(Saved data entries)

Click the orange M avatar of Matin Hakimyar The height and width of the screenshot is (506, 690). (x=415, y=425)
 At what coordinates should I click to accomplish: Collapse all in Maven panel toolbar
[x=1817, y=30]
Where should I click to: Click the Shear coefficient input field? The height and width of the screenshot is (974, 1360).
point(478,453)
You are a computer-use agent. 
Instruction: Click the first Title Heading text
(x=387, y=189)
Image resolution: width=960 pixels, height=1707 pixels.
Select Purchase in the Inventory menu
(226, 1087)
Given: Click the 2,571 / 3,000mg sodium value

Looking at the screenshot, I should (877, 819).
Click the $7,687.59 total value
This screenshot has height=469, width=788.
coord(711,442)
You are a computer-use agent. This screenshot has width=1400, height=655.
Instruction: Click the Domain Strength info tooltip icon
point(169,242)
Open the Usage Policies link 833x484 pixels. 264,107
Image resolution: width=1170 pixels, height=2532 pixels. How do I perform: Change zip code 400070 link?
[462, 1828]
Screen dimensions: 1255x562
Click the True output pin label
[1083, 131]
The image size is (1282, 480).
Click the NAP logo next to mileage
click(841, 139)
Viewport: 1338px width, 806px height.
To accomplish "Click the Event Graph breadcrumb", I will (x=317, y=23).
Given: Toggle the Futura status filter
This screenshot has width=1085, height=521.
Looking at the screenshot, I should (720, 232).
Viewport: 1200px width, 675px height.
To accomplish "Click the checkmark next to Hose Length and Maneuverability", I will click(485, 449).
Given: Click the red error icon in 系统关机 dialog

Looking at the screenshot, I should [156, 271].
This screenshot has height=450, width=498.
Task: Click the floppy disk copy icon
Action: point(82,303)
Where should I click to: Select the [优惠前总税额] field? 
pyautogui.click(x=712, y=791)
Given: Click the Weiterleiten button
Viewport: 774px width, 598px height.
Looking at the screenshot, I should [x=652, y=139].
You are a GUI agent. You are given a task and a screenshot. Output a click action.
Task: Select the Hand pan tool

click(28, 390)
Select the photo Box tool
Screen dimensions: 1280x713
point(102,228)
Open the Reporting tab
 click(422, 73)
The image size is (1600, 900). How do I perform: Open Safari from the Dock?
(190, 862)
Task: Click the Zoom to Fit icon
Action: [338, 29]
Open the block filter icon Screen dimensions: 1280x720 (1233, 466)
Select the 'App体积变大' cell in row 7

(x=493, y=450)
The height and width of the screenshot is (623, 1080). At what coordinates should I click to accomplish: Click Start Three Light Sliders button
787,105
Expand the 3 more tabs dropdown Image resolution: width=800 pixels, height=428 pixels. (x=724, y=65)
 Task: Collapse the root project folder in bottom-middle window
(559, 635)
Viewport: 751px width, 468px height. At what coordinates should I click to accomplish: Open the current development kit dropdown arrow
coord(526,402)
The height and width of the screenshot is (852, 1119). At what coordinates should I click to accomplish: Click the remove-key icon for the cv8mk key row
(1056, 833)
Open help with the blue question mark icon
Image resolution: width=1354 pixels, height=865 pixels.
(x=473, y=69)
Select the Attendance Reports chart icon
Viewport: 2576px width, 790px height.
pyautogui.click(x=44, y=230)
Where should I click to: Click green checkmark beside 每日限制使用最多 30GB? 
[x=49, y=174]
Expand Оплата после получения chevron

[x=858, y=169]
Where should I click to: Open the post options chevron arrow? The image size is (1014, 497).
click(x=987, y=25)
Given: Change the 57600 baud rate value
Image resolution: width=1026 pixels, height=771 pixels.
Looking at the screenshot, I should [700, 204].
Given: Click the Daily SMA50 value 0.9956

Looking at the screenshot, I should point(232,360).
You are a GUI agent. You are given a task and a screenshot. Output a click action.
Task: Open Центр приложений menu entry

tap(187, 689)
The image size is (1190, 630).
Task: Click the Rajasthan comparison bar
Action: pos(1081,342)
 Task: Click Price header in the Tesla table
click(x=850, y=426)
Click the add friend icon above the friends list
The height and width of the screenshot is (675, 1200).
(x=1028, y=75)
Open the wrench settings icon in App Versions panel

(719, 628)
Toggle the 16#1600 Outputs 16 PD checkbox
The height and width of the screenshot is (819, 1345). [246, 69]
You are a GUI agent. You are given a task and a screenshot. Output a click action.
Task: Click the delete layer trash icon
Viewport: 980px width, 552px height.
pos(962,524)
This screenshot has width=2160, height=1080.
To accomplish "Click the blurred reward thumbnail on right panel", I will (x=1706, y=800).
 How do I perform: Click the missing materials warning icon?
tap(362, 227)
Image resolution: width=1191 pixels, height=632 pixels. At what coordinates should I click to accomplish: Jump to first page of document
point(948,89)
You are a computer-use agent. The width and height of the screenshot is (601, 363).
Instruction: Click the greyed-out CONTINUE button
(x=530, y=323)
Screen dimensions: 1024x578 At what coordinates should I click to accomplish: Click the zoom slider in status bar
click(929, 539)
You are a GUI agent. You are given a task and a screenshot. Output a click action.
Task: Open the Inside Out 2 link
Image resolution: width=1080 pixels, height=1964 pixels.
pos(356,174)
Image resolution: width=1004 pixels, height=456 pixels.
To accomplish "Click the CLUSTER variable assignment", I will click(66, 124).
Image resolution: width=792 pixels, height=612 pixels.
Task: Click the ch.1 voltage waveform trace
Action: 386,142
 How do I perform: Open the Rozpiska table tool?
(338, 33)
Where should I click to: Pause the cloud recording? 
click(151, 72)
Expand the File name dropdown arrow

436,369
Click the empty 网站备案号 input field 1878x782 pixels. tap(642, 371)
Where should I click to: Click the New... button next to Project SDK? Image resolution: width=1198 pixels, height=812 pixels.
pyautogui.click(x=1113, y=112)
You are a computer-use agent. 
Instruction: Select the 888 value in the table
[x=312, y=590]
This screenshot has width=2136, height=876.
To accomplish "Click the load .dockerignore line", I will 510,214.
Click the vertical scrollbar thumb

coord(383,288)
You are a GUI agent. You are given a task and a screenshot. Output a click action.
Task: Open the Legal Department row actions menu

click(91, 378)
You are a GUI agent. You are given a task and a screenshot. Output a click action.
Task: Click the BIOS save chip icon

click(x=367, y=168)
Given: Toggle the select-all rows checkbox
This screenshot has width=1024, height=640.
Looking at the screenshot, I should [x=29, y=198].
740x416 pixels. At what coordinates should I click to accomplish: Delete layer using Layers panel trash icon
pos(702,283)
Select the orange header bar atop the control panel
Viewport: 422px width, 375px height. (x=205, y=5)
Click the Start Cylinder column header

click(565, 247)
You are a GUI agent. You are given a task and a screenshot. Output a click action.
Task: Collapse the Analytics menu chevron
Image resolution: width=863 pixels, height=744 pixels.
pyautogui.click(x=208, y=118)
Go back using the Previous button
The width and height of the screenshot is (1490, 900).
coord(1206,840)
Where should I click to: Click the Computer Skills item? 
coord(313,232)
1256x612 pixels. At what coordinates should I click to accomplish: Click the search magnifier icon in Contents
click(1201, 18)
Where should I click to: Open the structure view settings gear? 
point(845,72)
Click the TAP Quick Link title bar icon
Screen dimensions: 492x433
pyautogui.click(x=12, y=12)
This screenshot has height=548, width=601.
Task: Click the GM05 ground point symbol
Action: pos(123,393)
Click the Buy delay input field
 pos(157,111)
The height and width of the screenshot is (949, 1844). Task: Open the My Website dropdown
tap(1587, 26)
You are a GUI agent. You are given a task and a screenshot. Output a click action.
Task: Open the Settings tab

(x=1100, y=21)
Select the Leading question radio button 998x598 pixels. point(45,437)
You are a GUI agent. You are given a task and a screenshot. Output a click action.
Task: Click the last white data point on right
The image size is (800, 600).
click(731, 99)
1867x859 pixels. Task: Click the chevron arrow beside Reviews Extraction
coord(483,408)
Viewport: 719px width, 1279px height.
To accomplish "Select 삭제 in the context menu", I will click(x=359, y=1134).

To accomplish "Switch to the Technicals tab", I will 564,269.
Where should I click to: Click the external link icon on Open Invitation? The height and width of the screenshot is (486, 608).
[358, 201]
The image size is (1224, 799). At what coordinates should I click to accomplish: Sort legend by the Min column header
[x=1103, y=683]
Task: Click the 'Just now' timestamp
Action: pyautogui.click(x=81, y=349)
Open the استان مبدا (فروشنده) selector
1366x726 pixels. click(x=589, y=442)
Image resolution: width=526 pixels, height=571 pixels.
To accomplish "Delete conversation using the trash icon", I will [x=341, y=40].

WHAT THE EXERCISE ASKS – Wherever the word "right" appears in the entries above, copy that line.

TASK SOLUTION –
To accomplish "Click the blurred reward thumbnail on right panel", I will (x=1706, y=800).
Task: Click the last white data point on right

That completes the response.